Text and item location entries:
§ §
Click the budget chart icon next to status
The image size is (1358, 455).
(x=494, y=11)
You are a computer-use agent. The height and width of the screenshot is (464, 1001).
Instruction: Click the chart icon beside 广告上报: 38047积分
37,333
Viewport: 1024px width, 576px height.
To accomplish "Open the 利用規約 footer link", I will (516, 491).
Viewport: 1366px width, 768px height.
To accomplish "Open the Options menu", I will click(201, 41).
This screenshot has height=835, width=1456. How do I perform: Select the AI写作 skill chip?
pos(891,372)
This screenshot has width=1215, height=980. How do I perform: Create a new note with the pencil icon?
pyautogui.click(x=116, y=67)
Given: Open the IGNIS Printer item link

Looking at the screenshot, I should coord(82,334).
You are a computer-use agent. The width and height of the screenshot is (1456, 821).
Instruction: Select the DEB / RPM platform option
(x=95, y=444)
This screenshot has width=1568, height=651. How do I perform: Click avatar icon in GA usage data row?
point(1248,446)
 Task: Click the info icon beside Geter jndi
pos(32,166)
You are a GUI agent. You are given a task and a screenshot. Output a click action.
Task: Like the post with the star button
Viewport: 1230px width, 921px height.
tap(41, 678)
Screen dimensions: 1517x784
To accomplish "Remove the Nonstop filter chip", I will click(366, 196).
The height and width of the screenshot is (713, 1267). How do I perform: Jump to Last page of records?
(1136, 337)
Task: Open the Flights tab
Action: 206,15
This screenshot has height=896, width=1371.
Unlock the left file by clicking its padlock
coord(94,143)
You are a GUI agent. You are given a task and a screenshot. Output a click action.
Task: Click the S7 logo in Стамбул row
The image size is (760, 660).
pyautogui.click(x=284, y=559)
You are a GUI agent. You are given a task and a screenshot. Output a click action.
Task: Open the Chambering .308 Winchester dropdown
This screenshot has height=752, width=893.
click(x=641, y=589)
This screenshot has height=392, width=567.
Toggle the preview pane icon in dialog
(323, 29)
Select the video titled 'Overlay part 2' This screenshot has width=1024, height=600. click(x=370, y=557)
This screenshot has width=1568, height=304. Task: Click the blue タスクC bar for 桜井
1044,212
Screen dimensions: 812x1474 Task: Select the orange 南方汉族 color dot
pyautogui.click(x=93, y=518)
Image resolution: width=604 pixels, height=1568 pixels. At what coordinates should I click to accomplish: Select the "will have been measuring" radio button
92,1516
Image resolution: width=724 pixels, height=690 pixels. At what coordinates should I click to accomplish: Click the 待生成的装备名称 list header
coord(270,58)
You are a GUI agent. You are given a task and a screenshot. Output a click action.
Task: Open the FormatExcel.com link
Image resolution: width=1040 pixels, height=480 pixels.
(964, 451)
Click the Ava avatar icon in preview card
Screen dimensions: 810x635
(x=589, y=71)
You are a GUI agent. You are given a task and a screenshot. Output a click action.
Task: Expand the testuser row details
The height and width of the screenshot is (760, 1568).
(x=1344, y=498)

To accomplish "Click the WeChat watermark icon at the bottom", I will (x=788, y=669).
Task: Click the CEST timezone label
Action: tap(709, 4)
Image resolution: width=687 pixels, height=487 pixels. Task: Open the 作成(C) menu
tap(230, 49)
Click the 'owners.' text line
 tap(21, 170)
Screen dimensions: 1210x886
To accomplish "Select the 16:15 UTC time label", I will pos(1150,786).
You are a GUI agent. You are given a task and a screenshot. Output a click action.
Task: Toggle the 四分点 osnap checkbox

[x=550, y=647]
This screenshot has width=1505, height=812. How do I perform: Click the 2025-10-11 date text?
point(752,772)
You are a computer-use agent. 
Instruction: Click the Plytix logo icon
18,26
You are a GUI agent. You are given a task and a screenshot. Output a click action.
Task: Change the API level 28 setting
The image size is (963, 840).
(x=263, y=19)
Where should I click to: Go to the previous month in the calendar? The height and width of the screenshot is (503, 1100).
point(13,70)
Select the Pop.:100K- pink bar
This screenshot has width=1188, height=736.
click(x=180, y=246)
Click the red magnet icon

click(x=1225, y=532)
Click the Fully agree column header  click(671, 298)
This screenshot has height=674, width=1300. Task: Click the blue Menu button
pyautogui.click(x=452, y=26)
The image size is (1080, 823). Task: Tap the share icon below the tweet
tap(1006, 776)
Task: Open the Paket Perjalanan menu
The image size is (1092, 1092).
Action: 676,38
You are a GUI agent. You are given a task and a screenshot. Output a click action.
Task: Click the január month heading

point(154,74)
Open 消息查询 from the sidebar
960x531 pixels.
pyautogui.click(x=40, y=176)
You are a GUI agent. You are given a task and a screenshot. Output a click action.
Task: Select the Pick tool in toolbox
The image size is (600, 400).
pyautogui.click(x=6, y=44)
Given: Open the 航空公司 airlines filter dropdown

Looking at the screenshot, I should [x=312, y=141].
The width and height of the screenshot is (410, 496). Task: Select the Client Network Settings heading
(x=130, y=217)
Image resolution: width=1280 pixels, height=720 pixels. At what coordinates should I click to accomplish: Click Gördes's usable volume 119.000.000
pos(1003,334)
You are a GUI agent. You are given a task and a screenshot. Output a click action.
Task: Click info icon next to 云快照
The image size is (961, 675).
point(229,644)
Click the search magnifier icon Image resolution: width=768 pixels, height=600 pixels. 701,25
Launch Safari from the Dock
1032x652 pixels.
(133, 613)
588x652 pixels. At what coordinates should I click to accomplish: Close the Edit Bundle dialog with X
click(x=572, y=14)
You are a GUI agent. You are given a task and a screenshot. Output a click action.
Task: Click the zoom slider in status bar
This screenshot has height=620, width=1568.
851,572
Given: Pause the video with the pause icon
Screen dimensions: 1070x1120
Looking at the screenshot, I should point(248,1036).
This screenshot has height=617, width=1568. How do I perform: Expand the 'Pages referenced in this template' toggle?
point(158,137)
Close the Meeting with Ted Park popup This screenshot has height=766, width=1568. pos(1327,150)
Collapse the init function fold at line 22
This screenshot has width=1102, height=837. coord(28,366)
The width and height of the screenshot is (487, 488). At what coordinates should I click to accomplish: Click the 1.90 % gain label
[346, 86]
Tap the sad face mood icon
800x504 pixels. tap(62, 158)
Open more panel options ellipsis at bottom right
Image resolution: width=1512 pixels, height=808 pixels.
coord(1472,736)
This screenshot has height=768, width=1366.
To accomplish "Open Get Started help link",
§ §
**DIRECTION:** Give the data above as a Markdown table with two columns, Row and Line. Put each line in its own row, skip blank lines, and number the rows in order.

**WORKED SOLUTION:**
| Row | Line |
|---|---|
| 1 | Click the budget chart icon next to status |
| 2 | The image size is (1358, 455). |
| 3 | (x=494, y=11) |
| 4 | You are a computer-use agent. The height and width of the screenshot is (464, 1001). |
| 5 | Instruction: Click the chart icon beside 广告上报: 38047积分 |
| 6 | 37,333 |
| 7 | Viewport: 1024px width, 576px height. |
| 8 | To accomplish "Open the 利用規約 footer link", I will (516, 491). |
| 9 | Viewport: 1366px width, 768px height. |
| 10 | To accomplish "Open the Options menu", I will click(201, 41). |
| 11 | This screenshot has height=835, width=1456. How do I perform: Select the AI写作 skill chip? |
| 12 | pos(891,372) |
| 13 | This screenshot has width=1215, height=980. How do I perform: Create a new note with the pencil icon? |
| 14 | pyautogui.click(x=116, y=67) |
| 15 | Given: Open the IGNIS Printer item link |
| 16 | Looking at the screenshot, I should coord(82,334). |
| 17 | You are a computer-use agent. The width and height of the screenshot is (1456, 821). |
| 18 | Instruction: Select the DEB / RPM platform option |
| 19 | (x=95, y=444) |
| 20 | This screenshot has width=1568, height=651. How do I perform: Click avatar icon in GA usage data row? |
| 21 | point(1248,446) |
| 22 |  Task: Click the info icon beside Geter jndi |
| 23 | pos(32,166) |
| 24 | You are a GUI agent. You are given a task and a screenshot. Output a click action. |
| 25 | Task: Like the post with the star button |
| 26 | Viewport: 1230px width, 921px height. |
| 27 | tap(41, 678) |
| 28 | Screen dimensions: 1517x784 |
| 29 | To accomplish "Remove the Nonstop filter chip", I will click(366, 196). |
| 30 | The height and width of the screenshot is (713, 1267). How do I perform: Jump to Last page of records? |
| 31 | (1136, 337) |
| 32 | Task: Open the Flights tab |
| 33 | Action: 206,15 |
| 34 | This screenshot has height=896, width=1371. |
| 35 | Unlock the left file by clicking its padlock |
| 36 | coord(94,143) |
| 37 | You are a GUI agent. You are given a task and a screenshot. Output a click action. |
| 38 | Task: Click the S7 logo in Стамбул row |
| 39 | The image size is (760, 660). |
| 40 | pyautogui.click(x=284, y=559) |
| 41 | You are a GUI agent. You are given a task and a screenshot. Output a click action. |
| 42 | Task: Open the Chambering .308 Winchester dropdown |
| 43 | This screenshot has height=752, width=893. |
| 44 | click(x=641, y=589) |
| 45 | This screenshot has height=392, width=567. |
| 46 | Toggle the preview pane icon in dialog |
| 47 | (323, 29) |
| 48 | Select the video titled 'Overlay part 2' This screenshot has width=1024, height=600. click(x=370, y=557) |
| 49 | This screenshot has width=1568, height=304. Task: Click the blue タスクC bar for 桜井 |
| 50 | 1044,212 |
| 51 | Screen dimensions: 812x1474 Task: Select the orange 南方汉族 color dot |
| 52 | pyautogui.click(x=93, y=518) |
| 53 | Image resolution: width=604 pixels, height=1568 pixels. At what coordinates should I click to accomplish: Select the "will have been measuring" radio button |
| 54 | 92,1516 |
| 55 | Image resolution: width=724 pixels, height=690 pixels. At what coordinates should I click to accomplish: Click the 待生成的装备名称 list header |
| 56 | coord(270,58) |
| 57 | You are a GUI agent. You are given a task and a screenshot. Output a click action. |
| 58 | Task: Open the FormatExcel.com link |
| 59 | Image resolution: width=1040 pixels, height=480 pixels. |
| 60 | (964, 451) |
| 61 | Click the Ava avatar icon in preview card |
| 62 | Screen dimensions: 810x635 |
| 63 | (x=589, y=71) |
| 64 | You are a GUI agent. You are given a task and a screenshot. Output a click action. |
| 65 | Task: Expand the testuser row details |
| 66 | The height and width of the screenshot is (760, 1568). |
| 67 | (x=1344, y=498) |
| 68 | To accomplish "Click the WeChat watermark icon at the bottom", I will (x=788, y=669). |
| 69 | Task: Click the CEST timezone label |
| 70 | Action: tap(709, 4) |
| 71 | Image resolution: width=687 pixels, height=487 pixels. Task: Open the 作成(C) menu |
| 72 | tap(230, 49) |
| 73 | Click the 'owners.' text line |
| 74 |  tap(21, 170) |
| 75 | Screen dimensions: 1210x886 |
| 76 | To accomplish "Select the 16:15 UTC time label", I will pos(1150,786). |
| 77 | You are a GUI agent. You are given a task and a screenshot. Output a click action. |
| 78 | Task: Toggle the 四分点 osnap checkbox |
| 79 | [x=550, y=647] |
| 80 | This screenshot has width=1505, height=812. How do I perform: Click the 2025-10-11 date text? |
| 81 | point(752,772) |
| 82 | You are a computer-use agent.  |
| 83 | Instruction: Click the Plytix logo icon |
| 84 | 18,26 |
| 85 | You are a GUI agent. You are given a task and a screenshot. Output a click action. |
| 86 | Task: Change the API level 28 setting |
| 87 | The image size is (963, 840). |
| 88 | (x=263, y=19) |
| 89 | Where should I click to: Go to the previous month in the calendar? The height and width of the screenshot is (503, 1100). |
| 90 | point(13,70) |
| 91 | Select the Pop.:100K- pink bar |
| 92 | This screenshot has width=1188, height=736. |
| 93 | click(x=180, y=246) |
| 94 | Click the red magnet icon |
| 95 | click(x=1225, y=532) |
| 96 | Click the Fully agree column header  click(671, 298) |
| 97 | This screenshot has height=674, width=1300. Task: Click the blue Menu button |
| 98 | pyautogui.click(x=452, y=26) |
| 99 | The image size is (1080, 823). Task: Tap the share icon below the tweet |
| 100 | tap(1006, 776) |
| 101 | Task: Open the Paket Perjalanan menu |
| 102 | The image size is (1092, 1092). |
| 103 | Action: 676,38 |
| 104 | You are a GUI agent. You are given a task and a screenshot. Output a click action. |
| 105 | Task: Click the január month heading |
| 106 | point(154,74) |
| 107 | Open 消息查询 from the sidebar |
| 108 | 960x531 pixels. |
| 109 | pyautogui.click(x=40, y=176) |
| 110 | You are a GUI agent. You are given a task and a screenshot. Output a click action. |
| 111 | Task: Select the Pick tool in toolbox |
| 112 | The image size is (600, 400). |
| 113 | pyautogui.click(x=6, y=44) |
| 114 | Given: Open the 航空公司 airlines filter dropdown |
| 115 | Looking at the screenshot, I should [x=312, y=141]. |
| 116 | The width and height of the screenshot is (410, 496). Task: Select the Client Network Settings heading |
| 117 | (x=130, y=217) |
| 118 | Image resolution: width=1280 pixels, height=720 pixels. At what coordinates should I click to accomplish: Click Gördes's usable volume 119.000.000 |
| 119 | pos(1003,334) |
| 120 | You are a GUI agent. You are given a task and a screenshot. Output a click action. |
| 121 | Task: Click info icon next to 云快照 |
| 122 | The image size is (961, 675). |
| 123 | point(229,644) |
| 124 | Click the search magnifier icon Image resolution: width=768 pixels, height=600 pixels. 701,25 |
| 125 | Launch Safari from the Dock |
| 126 | 1032x652 pixels. |
| 127 | (133, 613) |
| 128 | 588x652 pixels. At what coordinates should I click to accomplish: Close the Edit Bundle dialog with X |
| 129 | click(x=572, y=14) |
| 130 | You are a GUI agent. You are given a task and a screenshot. Output a click action. |
| 131 | Task: Click the zoom slider in status bar |
| 132 | This screenshot has height=620, width=1568. |
| 133 | 851,572 |
| 134 | Given: Pause the video with the pause icon |
| 135 | Screen dimensions: 1070x1120 |
| 136 | Looking at the screenshot, I should point(248,1036). |
| 137 | This screenshot has height=617, width=1568. How do I perform: Expand the 'Pages referenced in this template' toggle? |
| 138 | point(158,137) |
| 139 | Close the Meeting with Ted Park popup This screenshot has height=766, width=1568. pos(1327,150) |
| 140 | Collapse the init function fold at line 22 |
| 141 | This screenshot has width=1102, height=837. coord(28,366) |
| 142 | The width and height of the screenshot is (487, 488). At what coordinates should I click to accomplish: Click the 1.90 % gain label |
| 143 | [346, 86] |
| 144 | Tap the sad face mood icon |
| 145 | 800x504 pixels. tap(62, 158) |
| 146 | Open more panel options ellipsis at bottom right |
| 147 | Image resolution: width=1512 pixels, height=808 pixels. |
| 148 | coord(1472,736) |
| 149 | This screenshot has height=768, width=1366. |
| 150 | To accomplish "Open Get Started help link", |